LAHORE: The Working Group on Inclusive Education (WGIE), a voluntary body of educationists, has expressed grave concerns over the Punjab government's move of enhancing the scope of religious teachings in the education system in utter disregard to religious freedom and respect for religious diversity.
"Though a single national curriculum agreed by the federal and provincial governments is awaited, the Punjab government has moved to enhance the scope of teaching religion in the education system from June, 2020, in utter disregard to religious freedom and respect for religious diversity. Moreover, the provincial assembly took upon itself a task which is basically the domain of executive functions," they observed.
These experts belong to different non-governmental organizations (NGOs) that include the Peoples' Commission for Minorities Rights (PCMR), Centre for Social Justice (CSJ), Pakistan Minorities Teachers Association (PMTA), Cecil and Iris Chaudhry Foundation, Catholic (National) Commission for Justice and Peace and Idara-e-Taleem-o-Aagahi (ITA).

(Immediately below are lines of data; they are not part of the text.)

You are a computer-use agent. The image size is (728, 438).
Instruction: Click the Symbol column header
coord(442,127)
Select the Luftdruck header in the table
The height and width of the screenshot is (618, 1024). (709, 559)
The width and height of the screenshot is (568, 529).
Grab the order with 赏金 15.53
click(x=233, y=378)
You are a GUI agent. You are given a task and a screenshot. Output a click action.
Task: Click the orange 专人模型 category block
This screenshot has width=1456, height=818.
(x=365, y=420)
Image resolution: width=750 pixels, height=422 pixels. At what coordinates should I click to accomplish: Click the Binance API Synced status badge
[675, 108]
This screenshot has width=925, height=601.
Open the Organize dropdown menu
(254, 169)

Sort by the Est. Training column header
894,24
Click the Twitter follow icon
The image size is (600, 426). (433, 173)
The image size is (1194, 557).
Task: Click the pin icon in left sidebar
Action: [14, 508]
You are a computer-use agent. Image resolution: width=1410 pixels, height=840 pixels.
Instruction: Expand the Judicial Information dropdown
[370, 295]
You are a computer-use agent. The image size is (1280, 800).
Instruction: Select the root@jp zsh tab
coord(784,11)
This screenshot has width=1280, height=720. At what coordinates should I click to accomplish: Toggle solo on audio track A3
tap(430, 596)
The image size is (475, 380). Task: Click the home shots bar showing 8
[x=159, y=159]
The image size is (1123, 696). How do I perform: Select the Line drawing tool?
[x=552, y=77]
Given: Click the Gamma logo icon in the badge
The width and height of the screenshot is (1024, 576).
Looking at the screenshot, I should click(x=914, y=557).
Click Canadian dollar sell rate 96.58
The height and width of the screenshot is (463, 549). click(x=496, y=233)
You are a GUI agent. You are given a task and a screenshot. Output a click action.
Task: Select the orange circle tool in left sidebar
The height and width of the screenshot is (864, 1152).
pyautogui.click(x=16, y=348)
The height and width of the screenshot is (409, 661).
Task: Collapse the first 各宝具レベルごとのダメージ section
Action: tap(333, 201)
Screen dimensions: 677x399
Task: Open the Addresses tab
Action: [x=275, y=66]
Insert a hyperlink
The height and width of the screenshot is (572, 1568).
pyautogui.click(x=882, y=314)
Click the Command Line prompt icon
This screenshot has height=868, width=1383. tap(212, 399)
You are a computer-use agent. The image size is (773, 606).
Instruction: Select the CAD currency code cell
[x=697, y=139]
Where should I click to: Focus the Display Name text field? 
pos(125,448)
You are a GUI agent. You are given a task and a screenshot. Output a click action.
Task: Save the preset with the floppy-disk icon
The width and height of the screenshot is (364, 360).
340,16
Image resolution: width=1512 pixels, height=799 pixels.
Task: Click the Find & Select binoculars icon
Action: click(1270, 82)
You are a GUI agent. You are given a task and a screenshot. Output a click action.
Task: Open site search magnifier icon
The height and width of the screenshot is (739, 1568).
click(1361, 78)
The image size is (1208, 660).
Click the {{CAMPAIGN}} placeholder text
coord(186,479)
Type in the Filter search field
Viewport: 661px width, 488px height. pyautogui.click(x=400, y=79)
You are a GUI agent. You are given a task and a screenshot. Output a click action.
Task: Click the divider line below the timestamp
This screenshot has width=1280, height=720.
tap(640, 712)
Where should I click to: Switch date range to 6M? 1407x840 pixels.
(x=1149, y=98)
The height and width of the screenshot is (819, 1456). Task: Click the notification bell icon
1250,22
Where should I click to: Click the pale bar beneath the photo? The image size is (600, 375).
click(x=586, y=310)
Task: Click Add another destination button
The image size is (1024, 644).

They said for nearly four decades now, all the public and most of the private schools and colleges have been teaching Islamiyat as a compulsory subject in all classes. Nazrah Quran (recitation of the Arabic text) is taught from class I to V and reading translation of the Holy Quran for classes VI-XII has been made compulsory in the province since 2018 as per the Punjab Compulsory Teaching of the Holy Quran Act 2018.
"Moreover, 20-40 percent content in social studies, history and languages is based on teachings of the majority religion, violating Article 22 (1) of the constitution of Pakistan which prohibits the teaching of religion to the students other than their own," reads a document issued by the WGIE.
In addition, the Punjab governor through a notification dated 4th June, 2020, made the award of degrees in all the public universities conditional to passing an exam based on the reading of the Holy Quran with translation.
In that scenario, the educationists said they were of the view that this is unprecedented in the world of university education and clearly contravenes the concept of rigorous training in specialized disciplines at the university level. In any case, before entering university, students spend several years studying the Holy Quran with translation, they pointed out.
On June 9 this year, the Punjab Assembly had approved an amendment (inserted Section 2(a) to section 10) to the Punjab Curriculum and Textbook Act 2015 by subjecting all textbooks to approval by the Muttahida Ulema Board. This amendment again seeks to place control of educational content in the hands of religious groups rather than experts in education.
Dr A H Nayyar, a member of the WGIE, said that while the priority tasks of educating all the out-of-school-children and enhancing quality of education remain unfulfilled, inserting more religious content has repercussions on the quantity and quality of the educational content. This step will defeat the purpose of preparing students for a highly competitive environment in the world."
Baela Raza Jamil, a core member of the WGIE, expressed that these developments backed by legislation without public debate are of deep concern that will be socially divisive, undermine the freedom for inquiry based learning and critical thinking in education systems of Pakistan".
PCMR and CSJ head Peter Jacob said that they call upon the Punjab government to review these measures which are clearly in conflict with the right to freedom of religion guaranteed in the constitution of Pakistan under Articles 20 and 25.